Pierre and I visited Lake Atitlan on out trip here in 1974. It has of coursed changed a lot, as has the rest of the country. But I remember the beach on the lake in Panajachel where we parked our van and camped. That area is now part gravel and part sand, but there is a parking lot above it where the buses and vans park. And outside the window of our simple hotel this time, there were two similar vans parked. They were from Argentina and were travelling from the southern time of South America, to the most northern of Central America. As they cooked their meal behind the van and then closed up so they could sleep inside, I was once again taken back to the when we did the same.

The beach at Panajachel (40 years later)

The little girls in their traditional Mayan skirts and blouses (huipil) still look the same. They follow any tourist that arrives in town, trying to sell bracelets or beaded quetzals. 40 years ago the birds were made of dried corn leaves but that is the only difference.

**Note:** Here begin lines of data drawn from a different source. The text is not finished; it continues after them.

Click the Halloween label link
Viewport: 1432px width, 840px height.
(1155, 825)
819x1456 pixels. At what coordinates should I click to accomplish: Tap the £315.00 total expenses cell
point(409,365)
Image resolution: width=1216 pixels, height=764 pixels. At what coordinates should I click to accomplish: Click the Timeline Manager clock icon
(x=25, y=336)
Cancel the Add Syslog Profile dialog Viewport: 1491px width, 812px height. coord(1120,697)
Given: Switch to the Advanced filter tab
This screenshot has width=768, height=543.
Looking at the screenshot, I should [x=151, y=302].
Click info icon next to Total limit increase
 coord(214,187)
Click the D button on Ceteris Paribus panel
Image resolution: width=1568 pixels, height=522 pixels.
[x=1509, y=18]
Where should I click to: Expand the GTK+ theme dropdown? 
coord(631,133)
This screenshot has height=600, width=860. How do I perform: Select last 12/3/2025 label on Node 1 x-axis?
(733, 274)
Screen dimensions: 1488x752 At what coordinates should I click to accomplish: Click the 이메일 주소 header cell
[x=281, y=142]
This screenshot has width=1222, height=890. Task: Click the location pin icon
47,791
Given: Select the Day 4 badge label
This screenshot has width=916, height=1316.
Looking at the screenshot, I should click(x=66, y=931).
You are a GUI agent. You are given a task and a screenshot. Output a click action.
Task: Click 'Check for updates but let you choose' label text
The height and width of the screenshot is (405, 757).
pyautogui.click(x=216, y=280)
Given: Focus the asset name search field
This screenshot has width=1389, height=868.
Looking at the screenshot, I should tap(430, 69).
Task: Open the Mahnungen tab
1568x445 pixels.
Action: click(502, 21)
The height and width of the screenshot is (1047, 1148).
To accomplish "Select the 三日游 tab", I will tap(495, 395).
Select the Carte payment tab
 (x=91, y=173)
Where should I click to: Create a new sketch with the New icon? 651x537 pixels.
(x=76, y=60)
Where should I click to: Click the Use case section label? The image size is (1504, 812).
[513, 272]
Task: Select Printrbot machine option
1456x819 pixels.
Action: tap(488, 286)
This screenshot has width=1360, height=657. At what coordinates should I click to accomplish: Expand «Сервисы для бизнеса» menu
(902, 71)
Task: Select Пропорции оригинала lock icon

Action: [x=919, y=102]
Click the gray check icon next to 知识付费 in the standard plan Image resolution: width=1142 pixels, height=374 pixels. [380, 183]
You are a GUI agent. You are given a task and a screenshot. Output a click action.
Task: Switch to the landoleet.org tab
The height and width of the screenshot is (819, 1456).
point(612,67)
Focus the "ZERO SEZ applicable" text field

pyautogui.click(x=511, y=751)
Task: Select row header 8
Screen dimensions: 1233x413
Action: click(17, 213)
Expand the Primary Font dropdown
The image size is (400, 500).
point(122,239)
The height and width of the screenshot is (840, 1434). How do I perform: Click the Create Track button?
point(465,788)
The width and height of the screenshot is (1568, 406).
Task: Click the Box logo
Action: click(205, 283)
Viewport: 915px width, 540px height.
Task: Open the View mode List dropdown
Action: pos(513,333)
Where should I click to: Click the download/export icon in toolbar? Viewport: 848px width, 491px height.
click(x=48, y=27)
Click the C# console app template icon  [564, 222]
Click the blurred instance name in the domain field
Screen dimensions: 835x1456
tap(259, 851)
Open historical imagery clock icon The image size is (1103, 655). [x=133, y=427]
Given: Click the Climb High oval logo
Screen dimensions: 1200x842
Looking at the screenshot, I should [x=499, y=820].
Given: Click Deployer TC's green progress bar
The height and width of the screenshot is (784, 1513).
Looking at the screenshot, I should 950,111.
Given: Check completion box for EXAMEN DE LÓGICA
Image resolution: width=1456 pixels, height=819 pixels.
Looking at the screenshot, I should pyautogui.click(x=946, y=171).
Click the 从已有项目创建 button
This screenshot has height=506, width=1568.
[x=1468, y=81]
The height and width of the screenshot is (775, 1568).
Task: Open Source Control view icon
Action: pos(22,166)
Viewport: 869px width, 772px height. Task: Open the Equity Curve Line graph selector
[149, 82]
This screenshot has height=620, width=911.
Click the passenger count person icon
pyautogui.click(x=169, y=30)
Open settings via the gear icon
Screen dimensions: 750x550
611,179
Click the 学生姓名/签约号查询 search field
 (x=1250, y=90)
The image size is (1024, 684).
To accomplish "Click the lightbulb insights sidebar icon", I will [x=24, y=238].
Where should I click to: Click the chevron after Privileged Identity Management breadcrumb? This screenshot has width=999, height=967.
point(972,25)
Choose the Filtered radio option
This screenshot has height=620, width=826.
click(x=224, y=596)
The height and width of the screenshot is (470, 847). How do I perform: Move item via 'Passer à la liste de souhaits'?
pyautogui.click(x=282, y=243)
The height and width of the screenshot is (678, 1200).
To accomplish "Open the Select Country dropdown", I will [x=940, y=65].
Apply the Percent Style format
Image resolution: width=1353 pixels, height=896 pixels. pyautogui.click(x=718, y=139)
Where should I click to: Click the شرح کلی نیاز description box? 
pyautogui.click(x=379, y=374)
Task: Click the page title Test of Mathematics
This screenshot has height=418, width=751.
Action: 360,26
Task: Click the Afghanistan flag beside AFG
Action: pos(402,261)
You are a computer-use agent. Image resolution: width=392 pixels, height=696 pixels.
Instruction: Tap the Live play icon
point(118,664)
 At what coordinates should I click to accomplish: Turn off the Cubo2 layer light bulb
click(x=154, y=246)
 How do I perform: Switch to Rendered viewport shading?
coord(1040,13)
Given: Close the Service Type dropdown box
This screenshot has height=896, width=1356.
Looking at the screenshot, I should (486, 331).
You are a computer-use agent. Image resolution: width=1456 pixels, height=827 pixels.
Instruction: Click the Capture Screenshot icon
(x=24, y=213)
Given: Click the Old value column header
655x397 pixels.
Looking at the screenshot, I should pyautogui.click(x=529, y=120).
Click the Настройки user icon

The towns throughout Guatemala are busy this time of year because of Holy week. Every village has streets lined with colourful carpets made from tinted sawdust or corn meal. This is a tradition here and we saw people working on the carpets in many places. They will only last until a procession carrying Jesus and Mary on heavy wooden platforms passes over them.
In the churches in San Antonio and Santa Caterina de Polopa as well as others we visited, the women were decorating the altars and the men were putting the final touches on the large figures that represent the Easter passion.

Float waiting for a procession

It is interesting to see the mixture of Mayan and Catholic traditions that are part of the religious culture here. We saw groups of women weaving large crosses for Palm Sunday. They add flowers and other things to these beautiful crosses, very different from the dried ones that are manufactured on a large scale for Palm Sunday at home.

Church steps in Chichicastenango: a mix of Mayan and Christian tradition

The church in Chichicastenango was full to the hilt on Sunday. There was no room even to squeeze in. Whole families were sitting or standing everywhere there was an inch to do so. Mass was celebrated in Spanish and Quetchi, the Mayan dialect spoken here.
Although this is a very Catholic country as is evident during this week of celebration, with long slow processions every day and night (right out of a Fellini movie), there are hundreds of evangelical churches scattered through the towns. They too appear to take part in the Easter celebrations, as does everyone here this week.